8. La société fait grief à l'arrêt de dire prescrite sa demande en paiement de la somme de 85 544,23 euros au titre des factures impayées, alors « que le juge ne peut dénaturer les documents de la cause ; qu'en l'espèce, il résultait des attestations de l'expert-comptable de la société que le solde des factures impayées avait été enregistré en comptabilité en 2016 ; qu'en retenant néanmoins que "les 41 factures citées par la société figurent toutes dans la comptabilité de la société, sont pour la plupart antérieures à l'année 2009, seules deux factures ayant été émises en 2013, de sorte que la faute éventuelle qu'aurait commise M. [U] en sa qualité de dirigeant de la société ne peut être recherchée sur le fondement de l'article L. 225-251 du code de commerce, la prescription étant encourue, et la demande présentée étant de ce fait irrecevable", quand il résultait des attestations de l'expert-comptable, qui étaient les seules pièces versées aux débats pour établir la dissimulation des factures aux organes de la personne morale, que le solde des factures avait été enregistré en comptabilité en 2016, la cour d'appel a dénaturé les attestations et méconnu le principe susvisé. »

Réponse de la Cour

Vu l'obligation pour le juge de ne pas dénaturer l'écrit qui lui est soumis :

9. Pour dire prescrite la demande de la société en paiement d'une somme au titre des factures impayées, l'arrêt retient que les factures en litige figurent toutes dans la comptabilité de la société et qu'elles sont pour la plupart antérieures à l'année 2009, seules deux factures ayant été émises en 2013, de sorte que la faute éventuelle qu'aurait commise M. [U] en sa qualité de dirigeant de la société ne peut être recherchée sur le fondement de l'article L. 225-250 du code de commerce, la prescription étant encourue.
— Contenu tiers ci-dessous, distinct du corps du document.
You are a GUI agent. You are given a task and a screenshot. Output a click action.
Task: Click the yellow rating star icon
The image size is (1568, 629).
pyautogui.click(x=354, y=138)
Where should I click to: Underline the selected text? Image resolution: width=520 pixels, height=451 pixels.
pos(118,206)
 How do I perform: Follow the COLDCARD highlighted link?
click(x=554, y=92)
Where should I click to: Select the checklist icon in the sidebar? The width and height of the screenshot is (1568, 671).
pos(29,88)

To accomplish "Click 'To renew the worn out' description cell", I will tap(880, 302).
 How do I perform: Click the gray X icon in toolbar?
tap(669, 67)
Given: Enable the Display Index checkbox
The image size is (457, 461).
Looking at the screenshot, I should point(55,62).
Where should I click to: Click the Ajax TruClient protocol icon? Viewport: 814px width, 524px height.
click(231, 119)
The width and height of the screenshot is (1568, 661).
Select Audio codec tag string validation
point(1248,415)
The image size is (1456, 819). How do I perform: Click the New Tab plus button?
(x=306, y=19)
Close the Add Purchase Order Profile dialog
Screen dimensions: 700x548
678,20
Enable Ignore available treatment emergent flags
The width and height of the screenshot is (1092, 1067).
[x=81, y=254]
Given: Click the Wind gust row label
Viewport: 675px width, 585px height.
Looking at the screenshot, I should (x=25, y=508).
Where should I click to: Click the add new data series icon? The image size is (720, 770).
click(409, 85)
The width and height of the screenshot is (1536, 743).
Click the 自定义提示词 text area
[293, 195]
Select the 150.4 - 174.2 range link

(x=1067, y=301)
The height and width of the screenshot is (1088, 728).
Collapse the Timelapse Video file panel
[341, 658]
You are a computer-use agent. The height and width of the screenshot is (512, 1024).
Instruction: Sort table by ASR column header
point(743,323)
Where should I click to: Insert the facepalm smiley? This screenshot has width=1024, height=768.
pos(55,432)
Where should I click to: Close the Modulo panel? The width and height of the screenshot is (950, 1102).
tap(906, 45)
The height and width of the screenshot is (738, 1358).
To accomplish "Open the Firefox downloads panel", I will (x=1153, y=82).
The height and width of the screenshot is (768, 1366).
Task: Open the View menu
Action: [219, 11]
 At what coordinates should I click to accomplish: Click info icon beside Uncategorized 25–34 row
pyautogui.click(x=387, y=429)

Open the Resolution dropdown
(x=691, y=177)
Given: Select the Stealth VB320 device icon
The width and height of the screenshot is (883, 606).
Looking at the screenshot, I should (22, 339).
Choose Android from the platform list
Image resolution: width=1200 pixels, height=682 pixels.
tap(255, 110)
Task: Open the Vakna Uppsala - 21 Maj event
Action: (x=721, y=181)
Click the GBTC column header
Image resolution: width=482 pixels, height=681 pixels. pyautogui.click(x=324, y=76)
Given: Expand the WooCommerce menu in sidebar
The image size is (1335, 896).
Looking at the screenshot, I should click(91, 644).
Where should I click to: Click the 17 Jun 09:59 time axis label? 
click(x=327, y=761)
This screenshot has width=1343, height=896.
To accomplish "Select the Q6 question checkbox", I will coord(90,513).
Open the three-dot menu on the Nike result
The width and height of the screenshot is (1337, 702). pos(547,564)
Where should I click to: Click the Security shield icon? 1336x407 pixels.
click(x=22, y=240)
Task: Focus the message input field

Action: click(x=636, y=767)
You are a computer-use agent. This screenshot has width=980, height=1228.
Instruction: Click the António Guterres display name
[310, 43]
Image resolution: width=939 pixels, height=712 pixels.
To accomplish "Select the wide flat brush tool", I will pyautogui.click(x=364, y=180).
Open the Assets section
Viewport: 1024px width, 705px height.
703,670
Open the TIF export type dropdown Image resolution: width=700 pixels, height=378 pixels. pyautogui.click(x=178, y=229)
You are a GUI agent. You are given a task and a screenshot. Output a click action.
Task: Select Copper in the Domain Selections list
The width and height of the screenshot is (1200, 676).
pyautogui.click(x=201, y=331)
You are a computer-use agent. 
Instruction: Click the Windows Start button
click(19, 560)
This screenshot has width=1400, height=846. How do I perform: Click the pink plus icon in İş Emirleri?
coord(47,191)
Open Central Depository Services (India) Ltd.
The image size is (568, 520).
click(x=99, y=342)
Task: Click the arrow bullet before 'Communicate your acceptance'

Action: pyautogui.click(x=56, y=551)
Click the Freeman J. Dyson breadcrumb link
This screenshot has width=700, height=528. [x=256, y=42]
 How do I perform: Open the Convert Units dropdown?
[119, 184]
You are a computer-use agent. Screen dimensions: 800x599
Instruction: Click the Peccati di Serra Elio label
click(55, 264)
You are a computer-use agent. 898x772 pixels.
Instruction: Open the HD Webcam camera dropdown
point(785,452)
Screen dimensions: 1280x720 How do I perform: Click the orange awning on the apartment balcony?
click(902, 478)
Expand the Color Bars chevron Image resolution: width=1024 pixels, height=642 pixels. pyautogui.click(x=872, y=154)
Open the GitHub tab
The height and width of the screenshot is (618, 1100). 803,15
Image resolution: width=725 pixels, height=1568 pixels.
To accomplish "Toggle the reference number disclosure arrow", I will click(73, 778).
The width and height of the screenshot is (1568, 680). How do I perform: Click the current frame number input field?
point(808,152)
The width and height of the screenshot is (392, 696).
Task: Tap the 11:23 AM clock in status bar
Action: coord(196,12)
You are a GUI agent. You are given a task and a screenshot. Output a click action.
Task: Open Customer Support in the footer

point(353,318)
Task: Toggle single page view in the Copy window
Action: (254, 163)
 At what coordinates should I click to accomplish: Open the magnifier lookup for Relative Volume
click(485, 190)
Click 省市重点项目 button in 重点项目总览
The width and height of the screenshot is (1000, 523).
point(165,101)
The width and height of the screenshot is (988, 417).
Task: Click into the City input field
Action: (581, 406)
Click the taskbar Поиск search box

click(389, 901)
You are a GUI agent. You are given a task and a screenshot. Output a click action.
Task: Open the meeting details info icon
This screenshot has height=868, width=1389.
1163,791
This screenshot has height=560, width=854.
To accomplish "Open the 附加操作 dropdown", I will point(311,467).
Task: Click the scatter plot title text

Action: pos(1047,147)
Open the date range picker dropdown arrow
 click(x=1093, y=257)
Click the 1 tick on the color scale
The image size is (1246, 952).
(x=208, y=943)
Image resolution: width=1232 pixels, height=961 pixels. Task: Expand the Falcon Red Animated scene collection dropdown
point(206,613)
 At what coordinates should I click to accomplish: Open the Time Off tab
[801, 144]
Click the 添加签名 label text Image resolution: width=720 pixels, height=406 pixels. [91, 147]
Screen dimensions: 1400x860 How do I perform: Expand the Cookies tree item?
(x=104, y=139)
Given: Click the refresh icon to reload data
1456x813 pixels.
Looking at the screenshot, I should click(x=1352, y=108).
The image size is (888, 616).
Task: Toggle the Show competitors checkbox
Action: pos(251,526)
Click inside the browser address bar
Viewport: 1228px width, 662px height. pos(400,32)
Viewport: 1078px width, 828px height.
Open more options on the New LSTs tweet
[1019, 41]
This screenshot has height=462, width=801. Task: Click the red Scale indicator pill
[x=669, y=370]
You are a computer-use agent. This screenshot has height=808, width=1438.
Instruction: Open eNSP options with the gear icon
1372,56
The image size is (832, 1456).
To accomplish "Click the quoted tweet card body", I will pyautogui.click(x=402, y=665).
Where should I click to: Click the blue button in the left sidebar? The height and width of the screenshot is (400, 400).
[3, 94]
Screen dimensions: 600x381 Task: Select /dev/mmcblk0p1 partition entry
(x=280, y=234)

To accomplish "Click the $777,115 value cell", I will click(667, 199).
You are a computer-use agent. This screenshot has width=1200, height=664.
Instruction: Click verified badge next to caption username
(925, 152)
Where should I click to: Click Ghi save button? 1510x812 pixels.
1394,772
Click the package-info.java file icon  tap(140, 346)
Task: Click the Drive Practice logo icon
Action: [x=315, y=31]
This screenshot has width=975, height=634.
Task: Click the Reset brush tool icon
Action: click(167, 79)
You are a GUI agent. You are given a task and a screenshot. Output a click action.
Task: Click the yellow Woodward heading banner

10. En statuant ainsi, alors qu'il résultait de l'attestation de l'expert-comptable de la société, produite aux débats, que le solde des factures en litige avait été enregistré dans les comptes de la société au titre de l'exercice clôt le 31 décembre 2016, la cour d'appel, qui a dénaturé les termes clairs et précis de cette attestation, a violé le principe susvisé.

Et sur le troisième moyen du pourvoi principal, pris en sa première branche

Enoncé du moyen

11. La société fait grief à l'arrêt de dire prescrite sa demande en paiement de la somme de 358 439,81 euros en réparation du préjudice consécutif aux fautes de gestion de la relation avec la société Compagnie libournaise de distribution de crus, alors « que les juges du fond doivent motiver leur décision ; qu'ils ne peuvent procéder par voie de simple affirmation et doivent préciser sur quels éléments ils se fondent pour retenir telle circonstance ; qu'en retenant que "des pièces versées aux débats, il ressort que les retards récurrents de paiement de la société Compagnie libournaise de distribution de crus figuraient chaque année dans les comptes de résultat de la société, que l'usage de délais de paiement non contractuels constituait un mode de gestion habituel et non dissimulé de M. [U], gestion qui n'a soulevé aucune critique lors de l'approbation des comptes annuels, de sorte que la demande à ce titre, qui vise des faits certes datant de 2014, factures de mars 2014 impayées, mais connus depuis de très nombreuse années, apparaît prescrite", sans préciser sur quel(s) élément(s) de preuve elle s'est fondée pour dire que les retards de la société Compagnie libournaise de distribution de crus figuraient chaque année dans les comptes de résultat de la société, la cour d'appel a méconnu l'article 455 du code de procédure civile. »

Réponse de la Cour

Vu l'article 455 du code de procédure civile :

12. Selon ce texte, tout jugement doit être motivé.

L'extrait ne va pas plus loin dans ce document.